Following the expulsion of a tax collector from the town Brentwood, 30 kilometres north-east of London, a band of rebels swept through Kent and Essex, swelling their numbers with volunteers as they went. They advanced upon London in a pincer movement from the south and east. The two leaders of the rebellion emerged as Wat Tyler, of whom little was previously known, and John Ball, a radical priest who had been broken out of prison by Kentish rebels, where he had been held for his beliefs in social equality and a fair distribution of wealth within the church. Indeed, as he preached to the crowd of thousands of rebels at Blackheath, then just outside London, he cried: ‘When Adam delved and Eve span, Who was then the gentleman? From the beginning all men by nature were created alike, and our bondage or servitude came in by the unjust oppression of naughty men.’

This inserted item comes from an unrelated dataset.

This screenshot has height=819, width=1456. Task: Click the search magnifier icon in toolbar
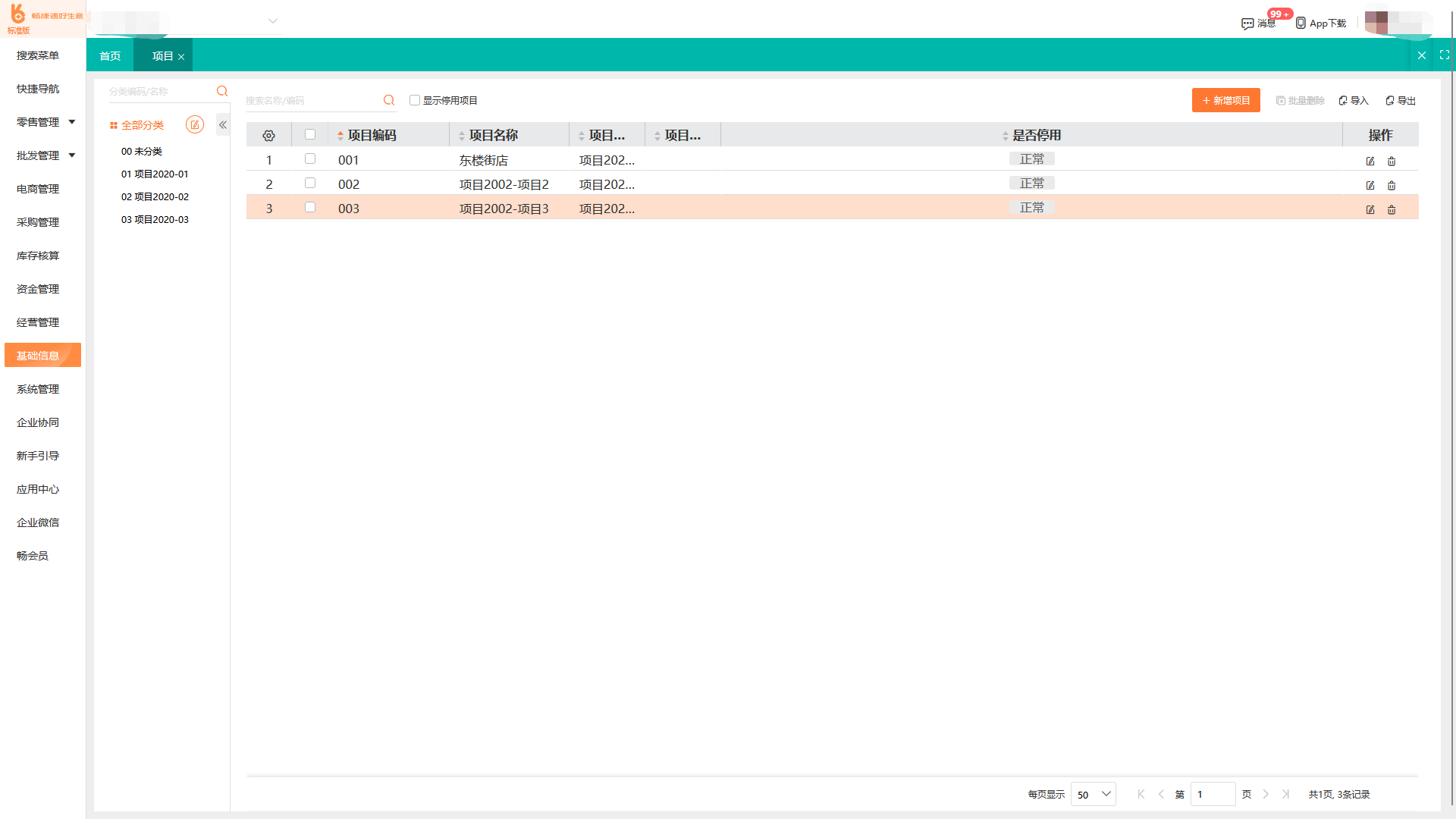point(390,100)
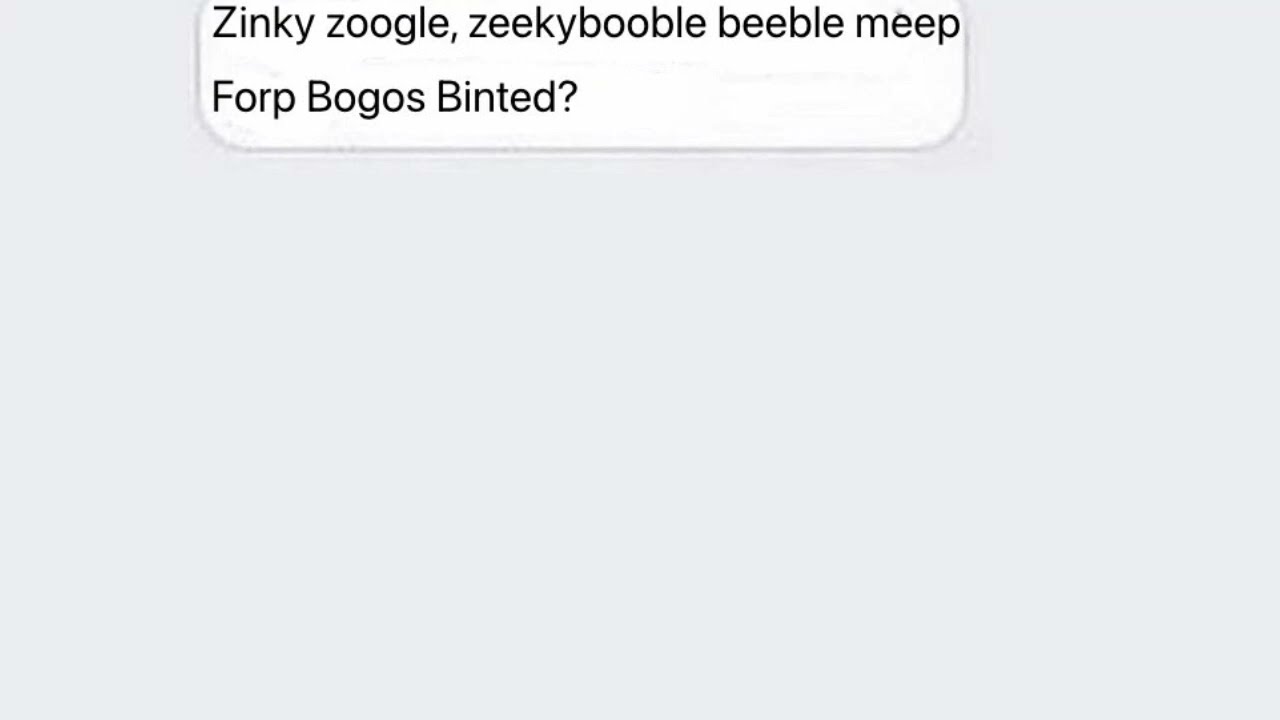
Task: Click the word "Bogos" in the message
Action: [x=365, y=99]
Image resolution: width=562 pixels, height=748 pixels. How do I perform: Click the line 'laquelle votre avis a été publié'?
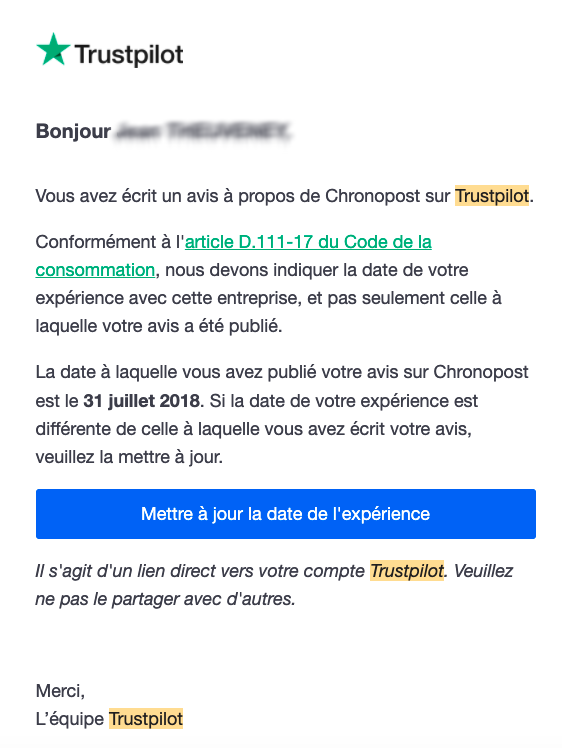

Londoners willingly opened the gates of their city to the rebels who set about their task with fervour. They sacked Savoy Palace, the home of the key adviser to the now 14-year-old Richard. Guards in the Tower of London opened the gates to the rebels, who freed the inmates and executed Simon Sudbury, the Archbishop of Canterbury and Lord Treasurer of England, who had been hiding inside. There were also several incidents of misplaced rage among the rebels, like when the crowd set their sights upon Flemish immigrants, many of whom were wealthy wool merchants, and murdered them in the streets.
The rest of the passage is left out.